FinLaw-UK
Graph-augmented RAG for UK financial regulation
- Timeline
- Sep 2024 — Sep 2025
- Role
- Solo MSc dissertation, University of Bradford
- Status
- Research
- Primary stack
- Mistral 7B · Neo4j · Sentence Transformers · RAGAS
Headline metrics
What this project tackles
UK financial regulation is a moving target. The FCA Handbook alone runs to thousands of pages, cross-referenced with MiFID II, the PRA Rulebook, and binding technical standards. Compliance teams burn hours threading citations across documents, and naive LLM lookups hallucinate confidently in exactly the places that matter most.
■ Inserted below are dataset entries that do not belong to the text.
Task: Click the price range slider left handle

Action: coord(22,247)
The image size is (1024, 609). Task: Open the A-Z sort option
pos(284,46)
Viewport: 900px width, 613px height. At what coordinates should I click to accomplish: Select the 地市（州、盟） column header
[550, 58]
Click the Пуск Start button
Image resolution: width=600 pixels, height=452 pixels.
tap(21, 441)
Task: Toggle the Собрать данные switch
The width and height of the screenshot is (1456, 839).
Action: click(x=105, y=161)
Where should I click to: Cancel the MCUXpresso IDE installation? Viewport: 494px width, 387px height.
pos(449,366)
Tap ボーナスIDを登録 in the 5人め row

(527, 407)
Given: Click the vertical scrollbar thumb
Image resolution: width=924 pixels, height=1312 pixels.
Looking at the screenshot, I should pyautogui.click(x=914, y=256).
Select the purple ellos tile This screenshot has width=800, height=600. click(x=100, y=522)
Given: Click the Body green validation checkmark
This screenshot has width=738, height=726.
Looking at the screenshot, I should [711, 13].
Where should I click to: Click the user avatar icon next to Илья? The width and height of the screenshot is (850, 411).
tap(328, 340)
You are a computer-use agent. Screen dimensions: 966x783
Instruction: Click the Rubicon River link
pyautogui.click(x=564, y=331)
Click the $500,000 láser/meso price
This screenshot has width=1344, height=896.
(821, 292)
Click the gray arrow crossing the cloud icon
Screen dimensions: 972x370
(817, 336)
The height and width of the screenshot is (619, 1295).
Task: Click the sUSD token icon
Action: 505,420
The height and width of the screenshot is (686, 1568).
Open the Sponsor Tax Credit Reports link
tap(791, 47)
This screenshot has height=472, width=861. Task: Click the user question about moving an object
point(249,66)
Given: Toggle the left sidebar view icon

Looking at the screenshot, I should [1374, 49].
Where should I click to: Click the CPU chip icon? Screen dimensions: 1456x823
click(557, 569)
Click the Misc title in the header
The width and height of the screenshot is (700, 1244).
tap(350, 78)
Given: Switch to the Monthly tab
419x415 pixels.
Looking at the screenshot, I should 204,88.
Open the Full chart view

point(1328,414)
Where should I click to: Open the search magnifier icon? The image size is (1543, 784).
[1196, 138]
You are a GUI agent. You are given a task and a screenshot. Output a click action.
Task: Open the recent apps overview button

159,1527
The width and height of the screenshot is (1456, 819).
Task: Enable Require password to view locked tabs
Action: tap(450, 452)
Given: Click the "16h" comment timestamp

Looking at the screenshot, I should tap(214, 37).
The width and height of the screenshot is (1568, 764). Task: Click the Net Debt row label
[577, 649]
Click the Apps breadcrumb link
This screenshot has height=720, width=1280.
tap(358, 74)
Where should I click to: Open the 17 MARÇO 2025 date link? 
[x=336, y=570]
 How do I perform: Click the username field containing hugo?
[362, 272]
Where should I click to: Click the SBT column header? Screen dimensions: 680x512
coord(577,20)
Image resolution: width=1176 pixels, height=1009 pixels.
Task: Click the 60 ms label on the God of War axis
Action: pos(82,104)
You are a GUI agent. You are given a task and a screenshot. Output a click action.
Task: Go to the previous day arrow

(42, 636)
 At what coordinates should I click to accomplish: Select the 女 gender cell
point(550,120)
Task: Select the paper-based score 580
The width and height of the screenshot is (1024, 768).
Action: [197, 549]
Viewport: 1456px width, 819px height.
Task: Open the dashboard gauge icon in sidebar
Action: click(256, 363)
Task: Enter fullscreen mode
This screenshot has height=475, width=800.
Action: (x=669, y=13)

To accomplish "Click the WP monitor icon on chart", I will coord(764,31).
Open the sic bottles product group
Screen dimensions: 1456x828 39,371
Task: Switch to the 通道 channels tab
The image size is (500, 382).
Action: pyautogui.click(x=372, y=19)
Off-the-shelf RAG fails here for two reasons. Dense retrieval surfaces semantically similar passages but misses the regulatory entity graph — a single rule is meaningful only in the context of its parent chapter, the obligated entities, and the cross-references it triggers. And without faithfulness evaluation, you can't tell a polished answer from a hallucinated one.
FinLaw-UK was my MSc dissertation: a graph-augmented RAG pipeline that retrieves both semantically and structurally, generates with a small open-weight model, and audits every answer against retrieved context using RAGAS.
System design
The pipeline begins with bulk ingestion of FCA Handbook chapters and adjacent regulatory documents. Each section is chunked at the smallest semantic unit — typically a single rule or sub-rule — then run through a parallel two-stream extraction: Sentence Transformer embeddings into a vector index, and entity/relationship extraction into a Neo4j knowledge graph that captures Rule → Chapter, Rule → Entity, and Rule → Cross-reference relationships.
At query time, dense retrieval pulls the top-K candidate chunks. The candidates' graph nodes are then expanded one hop in Neo4j to add adjacent rules, parent chapter context, and any cross-referenced sections — the structural context that pure vector search loses. The expanded set is re-ranked by relevance and trimmed to fit Mistral 7B-Instruct's context window.
Generation runs locally on Mistral 7B-Instruct with strict citation-required prompting: every claim must reference a chunk ID, and every chunk ID must exist in the retrieved set. Post-generation, every response goes through a RAGAS evaluator that scores faithfulness (does the answer stay grounded in retrieved context?) and answer relevance (does it actually address the query?).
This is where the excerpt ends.